Work instruction: The required output is the lines below from the line containing "You are a computer-use agent. Image resolution: width=1426" to the line containing "Screen dimensions: 1251x390", inclusive, retyped exactly. No other lines belong in it.

Records for this exercise:
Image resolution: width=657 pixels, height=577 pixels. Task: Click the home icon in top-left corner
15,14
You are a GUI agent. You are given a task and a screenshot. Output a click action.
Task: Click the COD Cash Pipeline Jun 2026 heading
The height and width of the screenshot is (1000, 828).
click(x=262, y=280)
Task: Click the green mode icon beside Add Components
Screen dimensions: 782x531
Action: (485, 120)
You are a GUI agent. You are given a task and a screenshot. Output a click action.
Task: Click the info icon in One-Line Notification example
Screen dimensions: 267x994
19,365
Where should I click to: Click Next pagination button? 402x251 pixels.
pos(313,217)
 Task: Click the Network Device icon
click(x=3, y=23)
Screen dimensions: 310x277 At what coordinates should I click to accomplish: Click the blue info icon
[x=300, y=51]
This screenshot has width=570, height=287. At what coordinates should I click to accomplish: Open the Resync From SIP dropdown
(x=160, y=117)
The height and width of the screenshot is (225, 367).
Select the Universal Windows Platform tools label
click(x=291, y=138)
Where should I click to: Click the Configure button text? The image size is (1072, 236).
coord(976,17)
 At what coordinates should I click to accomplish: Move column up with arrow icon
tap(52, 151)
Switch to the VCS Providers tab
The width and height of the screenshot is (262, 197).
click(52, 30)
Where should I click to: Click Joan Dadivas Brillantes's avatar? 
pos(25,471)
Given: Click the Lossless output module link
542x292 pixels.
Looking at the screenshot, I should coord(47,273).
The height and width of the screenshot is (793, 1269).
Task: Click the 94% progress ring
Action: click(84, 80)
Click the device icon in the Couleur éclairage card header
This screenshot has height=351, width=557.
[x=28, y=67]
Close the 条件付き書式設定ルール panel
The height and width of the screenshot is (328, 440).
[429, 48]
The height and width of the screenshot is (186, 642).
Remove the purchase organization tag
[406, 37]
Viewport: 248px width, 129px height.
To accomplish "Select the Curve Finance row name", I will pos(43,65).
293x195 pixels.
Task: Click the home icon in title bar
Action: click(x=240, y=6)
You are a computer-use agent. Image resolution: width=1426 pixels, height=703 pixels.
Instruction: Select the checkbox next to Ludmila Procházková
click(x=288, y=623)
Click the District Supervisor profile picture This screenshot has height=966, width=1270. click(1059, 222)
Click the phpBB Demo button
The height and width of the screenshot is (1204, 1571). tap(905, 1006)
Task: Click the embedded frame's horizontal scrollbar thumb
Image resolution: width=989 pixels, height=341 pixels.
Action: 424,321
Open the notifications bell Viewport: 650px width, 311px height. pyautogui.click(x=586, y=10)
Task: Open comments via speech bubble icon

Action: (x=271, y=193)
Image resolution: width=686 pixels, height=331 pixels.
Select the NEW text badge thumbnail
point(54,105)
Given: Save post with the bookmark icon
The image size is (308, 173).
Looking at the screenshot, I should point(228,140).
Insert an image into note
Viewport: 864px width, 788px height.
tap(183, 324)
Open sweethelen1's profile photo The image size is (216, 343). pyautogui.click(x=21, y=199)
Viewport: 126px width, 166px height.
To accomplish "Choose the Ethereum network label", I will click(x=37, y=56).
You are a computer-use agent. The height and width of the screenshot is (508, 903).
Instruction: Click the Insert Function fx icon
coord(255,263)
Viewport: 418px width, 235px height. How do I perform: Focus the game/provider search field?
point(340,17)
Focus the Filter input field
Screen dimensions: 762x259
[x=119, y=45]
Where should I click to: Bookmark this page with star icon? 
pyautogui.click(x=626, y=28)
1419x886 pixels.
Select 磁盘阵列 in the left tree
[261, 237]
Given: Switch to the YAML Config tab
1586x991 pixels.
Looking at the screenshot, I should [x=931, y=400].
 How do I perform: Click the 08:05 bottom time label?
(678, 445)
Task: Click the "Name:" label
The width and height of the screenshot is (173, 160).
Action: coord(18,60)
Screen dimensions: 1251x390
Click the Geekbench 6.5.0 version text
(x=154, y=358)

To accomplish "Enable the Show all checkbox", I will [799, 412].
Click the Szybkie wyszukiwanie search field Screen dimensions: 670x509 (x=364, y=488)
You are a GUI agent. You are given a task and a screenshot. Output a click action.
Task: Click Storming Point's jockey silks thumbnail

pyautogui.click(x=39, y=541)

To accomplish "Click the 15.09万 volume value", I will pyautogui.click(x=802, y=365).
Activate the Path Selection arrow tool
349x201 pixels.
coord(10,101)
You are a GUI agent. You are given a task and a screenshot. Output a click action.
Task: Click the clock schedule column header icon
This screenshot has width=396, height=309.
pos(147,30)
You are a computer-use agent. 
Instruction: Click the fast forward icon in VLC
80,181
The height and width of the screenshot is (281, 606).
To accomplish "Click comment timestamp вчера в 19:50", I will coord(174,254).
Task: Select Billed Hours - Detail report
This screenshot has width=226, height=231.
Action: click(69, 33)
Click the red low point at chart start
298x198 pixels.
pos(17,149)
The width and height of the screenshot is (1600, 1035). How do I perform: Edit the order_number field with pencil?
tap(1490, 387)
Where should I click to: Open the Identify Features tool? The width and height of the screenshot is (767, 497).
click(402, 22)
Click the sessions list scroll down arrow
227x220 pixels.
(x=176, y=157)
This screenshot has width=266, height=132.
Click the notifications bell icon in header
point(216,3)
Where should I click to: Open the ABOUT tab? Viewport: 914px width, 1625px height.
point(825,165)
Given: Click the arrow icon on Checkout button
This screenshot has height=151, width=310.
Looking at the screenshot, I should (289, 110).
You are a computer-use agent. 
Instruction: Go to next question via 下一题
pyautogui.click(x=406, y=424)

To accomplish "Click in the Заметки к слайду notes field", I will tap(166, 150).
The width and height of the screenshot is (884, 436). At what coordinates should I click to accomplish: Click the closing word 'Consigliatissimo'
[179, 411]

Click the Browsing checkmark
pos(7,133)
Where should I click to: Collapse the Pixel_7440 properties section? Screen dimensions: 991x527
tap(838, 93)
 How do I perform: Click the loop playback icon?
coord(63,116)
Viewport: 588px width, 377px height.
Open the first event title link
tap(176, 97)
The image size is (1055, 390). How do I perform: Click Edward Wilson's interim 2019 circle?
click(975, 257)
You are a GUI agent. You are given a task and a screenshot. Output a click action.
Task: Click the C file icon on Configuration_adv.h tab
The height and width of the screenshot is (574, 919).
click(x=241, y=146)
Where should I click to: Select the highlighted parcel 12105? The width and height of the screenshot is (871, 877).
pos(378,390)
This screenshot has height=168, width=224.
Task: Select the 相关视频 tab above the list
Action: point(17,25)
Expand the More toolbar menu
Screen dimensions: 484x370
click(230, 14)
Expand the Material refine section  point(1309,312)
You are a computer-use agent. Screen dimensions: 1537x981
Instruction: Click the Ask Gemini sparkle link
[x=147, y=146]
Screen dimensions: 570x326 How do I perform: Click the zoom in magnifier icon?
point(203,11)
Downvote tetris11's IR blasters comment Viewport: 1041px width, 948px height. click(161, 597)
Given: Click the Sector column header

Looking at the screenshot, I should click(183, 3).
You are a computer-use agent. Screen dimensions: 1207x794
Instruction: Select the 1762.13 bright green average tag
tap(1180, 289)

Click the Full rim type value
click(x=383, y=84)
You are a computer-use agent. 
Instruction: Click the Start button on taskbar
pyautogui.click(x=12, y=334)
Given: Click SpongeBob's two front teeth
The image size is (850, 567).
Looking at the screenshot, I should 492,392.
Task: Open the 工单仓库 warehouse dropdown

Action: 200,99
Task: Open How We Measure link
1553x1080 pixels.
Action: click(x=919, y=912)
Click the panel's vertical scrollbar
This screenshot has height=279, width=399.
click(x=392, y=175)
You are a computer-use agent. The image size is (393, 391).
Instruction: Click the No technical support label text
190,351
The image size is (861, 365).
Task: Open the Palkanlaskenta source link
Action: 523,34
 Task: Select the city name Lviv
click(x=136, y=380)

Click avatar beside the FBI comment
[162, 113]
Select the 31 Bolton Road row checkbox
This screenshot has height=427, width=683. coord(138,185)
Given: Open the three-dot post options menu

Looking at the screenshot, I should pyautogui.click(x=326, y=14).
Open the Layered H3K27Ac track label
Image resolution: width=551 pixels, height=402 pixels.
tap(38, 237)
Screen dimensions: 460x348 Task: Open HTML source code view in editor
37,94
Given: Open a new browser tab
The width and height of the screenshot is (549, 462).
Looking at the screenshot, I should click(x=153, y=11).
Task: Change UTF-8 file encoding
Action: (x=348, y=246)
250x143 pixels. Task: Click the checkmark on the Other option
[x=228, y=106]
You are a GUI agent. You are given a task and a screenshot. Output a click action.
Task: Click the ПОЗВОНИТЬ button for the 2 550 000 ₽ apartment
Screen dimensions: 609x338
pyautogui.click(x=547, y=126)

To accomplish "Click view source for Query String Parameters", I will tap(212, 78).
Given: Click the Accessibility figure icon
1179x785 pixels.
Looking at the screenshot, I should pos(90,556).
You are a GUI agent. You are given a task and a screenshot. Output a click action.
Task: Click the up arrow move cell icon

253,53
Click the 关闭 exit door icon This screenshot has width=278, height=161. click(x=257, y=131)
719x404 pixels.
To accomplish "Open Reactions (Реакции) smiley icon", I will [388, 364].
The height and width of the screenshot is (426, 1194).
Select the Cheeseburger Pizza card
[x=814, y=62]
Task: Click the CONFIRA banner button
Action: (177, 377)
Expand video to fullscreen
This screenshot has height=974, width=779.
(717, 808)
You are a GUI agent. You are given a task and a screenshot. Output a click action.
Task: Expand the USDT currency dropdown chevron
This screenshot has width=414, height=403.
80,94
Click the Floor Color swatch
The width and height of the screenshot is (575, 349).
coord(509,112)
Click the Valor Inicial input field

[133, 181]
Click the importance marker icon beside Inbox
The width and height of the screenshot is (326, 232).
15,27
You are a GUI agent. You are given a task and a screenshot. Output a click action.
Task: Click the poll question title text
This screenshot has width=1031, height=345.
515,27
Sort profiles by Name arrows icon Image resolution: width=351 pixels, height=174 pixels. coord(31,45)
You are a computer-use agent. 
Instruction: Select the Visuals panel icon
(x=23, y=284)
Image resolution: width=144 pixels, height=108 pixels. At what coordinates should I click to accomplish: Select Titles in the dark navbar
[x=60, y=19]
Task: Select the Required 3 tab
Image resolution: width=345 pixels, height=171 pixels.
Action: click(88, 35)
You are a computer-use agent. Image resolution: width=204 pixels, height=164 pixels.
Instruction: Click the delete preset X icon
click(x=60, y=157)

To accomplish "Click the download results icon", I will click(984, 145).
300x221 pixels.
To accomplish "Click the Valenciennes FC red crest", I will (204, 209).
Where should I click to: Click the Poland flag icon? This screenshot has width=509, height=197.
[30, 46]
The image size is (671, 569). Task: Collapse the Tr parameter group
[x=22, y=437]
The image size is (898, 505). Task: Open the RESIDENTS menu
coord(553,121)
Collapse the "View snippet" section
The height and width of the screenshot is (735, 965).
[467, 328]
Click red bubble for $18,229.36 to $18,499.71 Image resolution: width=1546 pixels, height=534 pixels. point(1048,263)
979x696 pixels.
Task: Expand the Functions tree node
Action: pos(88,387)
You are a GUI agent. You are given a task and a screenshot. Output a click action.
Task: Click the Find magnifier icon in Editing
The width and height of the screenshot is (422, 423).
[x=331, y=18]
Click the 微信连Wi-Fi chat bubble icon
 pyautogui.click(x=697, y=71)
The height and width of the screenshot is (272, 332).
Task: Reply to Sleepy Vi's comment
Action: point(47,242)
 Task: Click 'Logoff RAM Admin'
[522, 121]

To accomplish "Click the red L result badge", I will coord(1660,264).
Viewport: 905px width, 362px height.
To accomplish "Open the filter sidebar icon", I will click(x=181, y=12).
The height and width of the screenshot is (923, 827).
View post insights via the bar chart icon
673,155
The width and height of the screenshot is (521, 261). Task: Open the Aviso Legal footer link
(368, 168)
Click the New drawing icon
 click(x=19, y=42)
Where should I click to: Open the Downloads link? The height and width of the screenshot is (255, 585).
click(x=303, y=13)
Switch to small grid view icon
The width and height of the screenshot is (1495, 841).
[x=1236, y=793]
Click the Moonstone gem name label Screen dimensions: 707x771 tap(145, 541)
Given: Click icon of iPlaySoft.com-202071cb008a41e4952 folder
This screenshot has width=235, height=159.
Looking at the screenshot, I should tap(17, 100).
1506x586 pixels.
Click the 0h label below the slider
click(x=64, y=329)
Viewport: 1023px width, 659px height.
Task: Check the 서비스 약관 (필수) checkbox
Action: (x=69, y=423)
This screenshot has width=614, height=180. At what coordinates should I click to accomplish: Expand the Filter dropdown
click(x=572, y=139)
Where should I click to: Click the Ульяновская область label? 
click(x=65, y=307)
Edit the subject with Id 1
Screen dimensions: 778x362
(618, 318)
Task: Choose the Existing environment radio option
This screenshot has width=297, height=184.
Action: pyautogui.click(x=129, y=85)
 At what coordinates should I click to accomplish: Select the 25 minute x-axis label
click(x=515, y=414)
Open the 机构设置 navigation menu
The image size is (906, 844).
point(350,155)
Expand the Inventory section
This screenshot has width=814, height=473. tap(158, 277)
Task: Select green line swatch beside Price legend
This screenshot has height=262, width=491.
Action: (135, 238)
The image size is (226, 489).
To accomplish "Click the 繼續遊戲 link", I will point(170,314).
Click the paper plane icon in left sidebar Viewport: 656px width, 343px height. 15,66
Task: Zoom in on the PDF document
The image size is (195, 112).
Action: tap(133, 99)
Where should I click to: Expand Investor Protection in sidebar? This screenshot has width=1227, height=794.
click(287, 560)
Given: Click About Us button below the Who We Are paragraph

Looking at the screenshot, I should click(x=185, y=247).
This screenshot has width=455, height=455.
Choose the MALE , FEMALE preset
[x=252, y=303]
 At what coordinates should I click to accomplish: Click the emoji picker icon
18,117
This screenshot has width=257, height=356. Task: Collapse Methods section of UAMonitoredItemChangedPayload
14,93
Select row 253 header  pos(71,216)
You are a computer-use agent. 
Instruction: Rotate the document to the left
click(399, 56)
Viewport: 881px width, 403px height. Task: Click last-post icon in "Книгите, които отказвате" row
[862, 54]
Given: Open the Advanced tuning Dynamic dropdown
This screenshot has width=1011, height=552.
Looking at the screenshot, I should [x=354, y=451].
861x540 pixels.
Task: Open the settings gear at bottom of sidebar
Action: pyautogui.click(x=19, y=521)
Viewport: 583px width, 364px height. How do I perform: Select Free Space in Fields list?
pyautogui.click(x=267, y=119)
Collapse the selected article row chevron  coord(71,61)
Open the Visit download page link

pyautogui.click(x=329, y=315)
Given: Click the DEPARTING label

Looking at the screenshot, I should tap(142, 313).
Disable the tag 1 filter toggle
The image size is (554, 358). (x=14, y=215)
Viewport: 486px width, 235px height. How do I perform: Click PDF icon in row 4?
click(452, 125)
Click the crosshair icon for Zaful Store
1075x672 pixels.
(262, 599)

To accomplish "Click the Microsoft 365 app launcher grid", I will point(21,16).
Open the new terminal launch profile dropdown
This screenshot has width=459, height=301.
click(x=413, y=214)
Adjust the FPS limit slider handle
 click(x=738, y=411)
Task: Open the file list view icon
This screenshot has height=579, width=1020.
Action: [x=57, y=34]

Task response:
You are a computer-use agent. Image resolution: width=1426 pixels, height=703 pixels.
Instruction: Select the checkbox next to Ludmila Procházková
click(x=288, y=623)
Click the District Supervisor profile picture This screenshot has height=966, width=1270. click(1059, 222)
Click the phpBB Demo button
The height and width of the screenshot is (1204, 1571). tap(905, 1006)
Task: Click the embedded frame's horizontal scrollbar thumb
Image resolution: width=989 pixels, height=341 pixels.
Action: 424,321
Open the notifications bell Viewport: 650px width, 311px height. pyautogui.click(x=586, y=10)
Task: Open comments via speech bubble icon

Action: (x=271, y=193)
Image resolution: width=686 pixels, height=331 pixels.
Select the NEW text badge thumbnail
point(54,105)
Given: Save post with the bookmark icon
The image size is (308, 173).
Looking at the screenshot, I should point(228,140).
Insert an image into note
Viewport: 864px width, 788px height.
tap(183, 324)
Open sweethelen1's profile photo The image size is (216, 343). pyautogui.click(x=21, y=199)
Viewport: 126px width, 166px height.
To accomplish "Choose the Ethereum network label", I will click(x=37, y=56).
You are a computer-use agent. The height and width of the screenshot is (508, 903).
Instruction: Click the Insert Function fx icon
coord(255,263)
Viewport: 418px width, 235px height. How do I perform: Focus the game/provider search field?
point(340,17)
Focus the Filter input field
Screen dimensions: 762x259
[x=119, y=45]
Where should I click to: Bookmark this page with star icon? 
pyautogui.click(x=626, y=28)
1419x886 pixels.
Select 磁盘阵列 in the left tree
[261, 237]
Given: Switch to the YAML Config tab
1586x991 pixels.
Looking at the screenshot, I should [x=931, y=400].
 How do I perform: Click the 08:05 bottom time label?
(678, 445)
Task: Click the "Name:" label
The width and height of the screenshot is (173, 160).
Action: coord(18,60)
Screen dimensions: 1251x390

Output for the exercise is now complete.